TASK:
The answer must be an exact restatement of all the data.

[Stored data]
★ ★ ★ ★ ★ ★ ★

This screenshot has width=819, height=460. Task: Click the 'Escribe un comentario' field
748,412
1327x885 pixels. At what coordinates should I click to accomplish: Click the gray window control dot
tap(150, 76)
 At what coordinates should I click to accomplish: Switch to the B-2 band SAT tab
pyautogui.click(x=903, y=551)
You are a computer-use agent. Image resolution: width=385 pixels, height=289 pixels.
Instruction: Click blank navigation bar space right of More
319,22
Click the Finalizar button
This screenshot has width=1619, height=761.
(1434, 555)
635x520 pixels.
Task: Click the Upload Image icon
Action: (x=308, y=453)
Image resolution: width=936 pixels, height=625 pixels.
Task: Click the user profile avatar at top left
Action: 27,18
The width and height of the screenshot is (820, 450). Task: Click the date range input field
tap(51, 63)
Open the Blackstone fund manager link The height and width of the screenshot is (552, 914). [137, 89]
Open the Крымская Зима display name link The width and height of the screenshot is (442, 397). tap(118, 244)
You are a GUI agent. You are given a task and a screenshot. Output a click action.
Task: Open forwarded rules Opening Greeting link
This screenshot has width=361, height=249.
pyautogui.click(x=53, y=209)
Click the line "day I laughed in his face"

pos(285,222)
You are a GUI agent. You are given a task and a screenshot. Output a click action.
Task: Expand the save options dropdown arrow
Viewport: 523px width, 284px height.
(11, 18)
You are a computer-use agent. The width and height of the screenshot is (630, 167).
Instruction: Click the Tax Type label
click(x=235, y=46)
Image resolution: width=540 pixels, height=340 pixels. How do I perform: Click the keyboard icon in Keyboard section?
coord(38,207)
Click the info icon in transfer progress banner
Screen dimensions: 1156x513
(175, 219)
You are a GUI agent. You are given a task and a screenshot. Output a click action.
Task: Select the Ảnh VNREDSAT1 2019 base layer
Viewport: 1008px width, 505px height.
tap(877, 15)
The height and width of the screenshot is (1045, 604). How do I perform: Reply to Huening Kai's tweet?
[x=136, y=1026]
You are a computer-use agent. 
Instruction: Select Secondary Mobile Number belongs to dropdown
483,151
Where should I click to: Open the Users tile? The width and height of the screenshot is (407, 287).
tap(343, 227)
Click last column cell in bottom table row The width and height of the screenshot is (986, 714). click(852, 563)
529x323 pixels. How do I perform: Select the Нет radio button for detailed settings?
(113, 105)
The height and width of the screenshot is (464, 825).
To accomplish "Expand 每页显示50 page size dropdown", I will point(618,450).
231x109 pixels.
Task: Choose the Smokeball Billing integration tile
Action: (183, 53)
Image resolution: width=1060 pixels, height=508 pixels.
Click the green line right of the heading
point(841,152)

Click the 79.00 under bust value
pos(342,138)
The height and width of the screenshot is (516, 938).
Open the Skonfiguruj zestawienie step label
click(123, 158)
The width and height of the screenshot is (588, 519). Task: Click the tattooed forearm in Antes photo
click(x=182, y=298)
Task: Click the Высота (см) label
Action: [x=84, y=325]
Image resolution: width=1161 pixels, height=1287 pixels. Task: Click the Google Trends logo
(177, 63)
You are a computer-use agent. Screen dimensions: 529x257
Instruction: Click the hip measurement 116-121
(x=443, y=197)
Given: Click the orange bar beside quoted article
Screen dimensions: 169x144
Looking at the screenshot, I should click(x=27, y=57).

★ ★ ★ ★ ★ ★ ★

REPLY TO THE TASK:
This screenshot has width=819, height=460. Task: Click the 'Escribe un comentario' field
748,412
1327x885 pixels. At what coordinates should I click to accomplish: Click the gray window control dot
tap(150, 76)
 At what coordinates should I click to accomplish: Switch to the B-2 band SAT tab
pyautogui.click(x=903, y=551)
You are a computer-use agent. Image resolution: width=385 pixels, height=289 pixels.
Instruction: Click blank navigation bar space right of More
319,22
Click the Finalizar button
This screenshot has width=1619, height=761.
(1434, 555)
635x520 pixels.
Task: Click the Upload Image icon
Action: (x=308, y=453)
Image resolution: width=936 pixels, height=625 pixels.
Task: Click the user profile avatar at top left
Action: 27,18
The width and height of the screenshot is (820, 450). Task: Click the date range input field
tap(51, 63)
Open the Blackstone fund manager link The height and width of the screenshot is (552, 914). [137, 89]
Open the Крымская Зима display name link The width and height of the screenshot is (442, 397). tap(118, 244)
You are a GUI agent. You are given a task and a screenshot. Output a click action.
Task: Open forwarded rules Opening Greeting link
This screenshot has width=361, height=249.
pyautogui.click(x=53, y=209)
Click the line "day I laughed in his face"

pos(285,222)
You are a GUI agent. You are given a task and a screenshot. Output a click action.
Task: Expand the save options dropdown arrow
Viewport: 523px width, 284px height.
(11, 18)
You are a computer-use agent. The width and height of the screenshot is (630, 167).
Instruction: Click the Tax Type label
click(x=235, y=46)
Image resolution: width=540 pixels, height=340 pixels. How do I perform: Click the keyboard icon in Keyboard section?
coord(38,207)
Click the info icon in transfer progress banner
Screen dimensions: 1156x513
(175, 219)
You are a GUI agent. You are given a task and a screenshot. Output a click action.
Task: Select the Ảnh VNREDSAT1 2019 base layer
Viewport: 1008px width, 505px height.
tap(877, 15)
The height and width of the screenshot is (1045, 604). How do I perform: Reply to Huening Kai's tweet?
[x=136, y=1026]
You are a computer-use agent. 
Instruction: Select Secondary Mobile Number belongs to dropdown
483,151
Where should I click to: Open the Users tile? The width and height of the screenshot is (407, 287).
tap(343, 227)
Click last column cell in bottom table row The width and height of the screenshot is (986, 714). click(852, 563)
529x323 pixels. How do I perform: Select the Нет radio button for detailed settings?
(113, 105)
The height and width of the screenshot is (464, 825).
To accomplish "Expand 每页显示50 page size dropdown", I will point(618,450).
231x109 pixels.
Task: Choose the Smokeball Billing integration tile
Action: (183, 53)
Image resolution: width=1060 pixels, height=508 pixels.
Click the green line right of the heading
point(841,152)

Click the 79.00 under bust value
pos(342,138)
The height and width of the screenshot is (516, 938).
Open the Skonfiguruj zestawienie step label
click(123, 158)
The width and height of the screenshot is (588, 519). Task: Click the tattooed forearm in Antes photo
click(x=182, y=298)
Task: Click the Высота (см) label
Action: [x=84, y=325]
Image resolution: width=1161 pixels, height=1287 pixels. Task: Click the Google Trends logo
(177, 63)
You are a computer-use agent. Screen dimensions: 529x257
Instruction: Click the hip measurement 116-121
(x=443, y=197)
Given: Click the orange bar beside quoted article
Screen dimensions: 169x144
Looking at the screenshot, I should click(x=27, y=57).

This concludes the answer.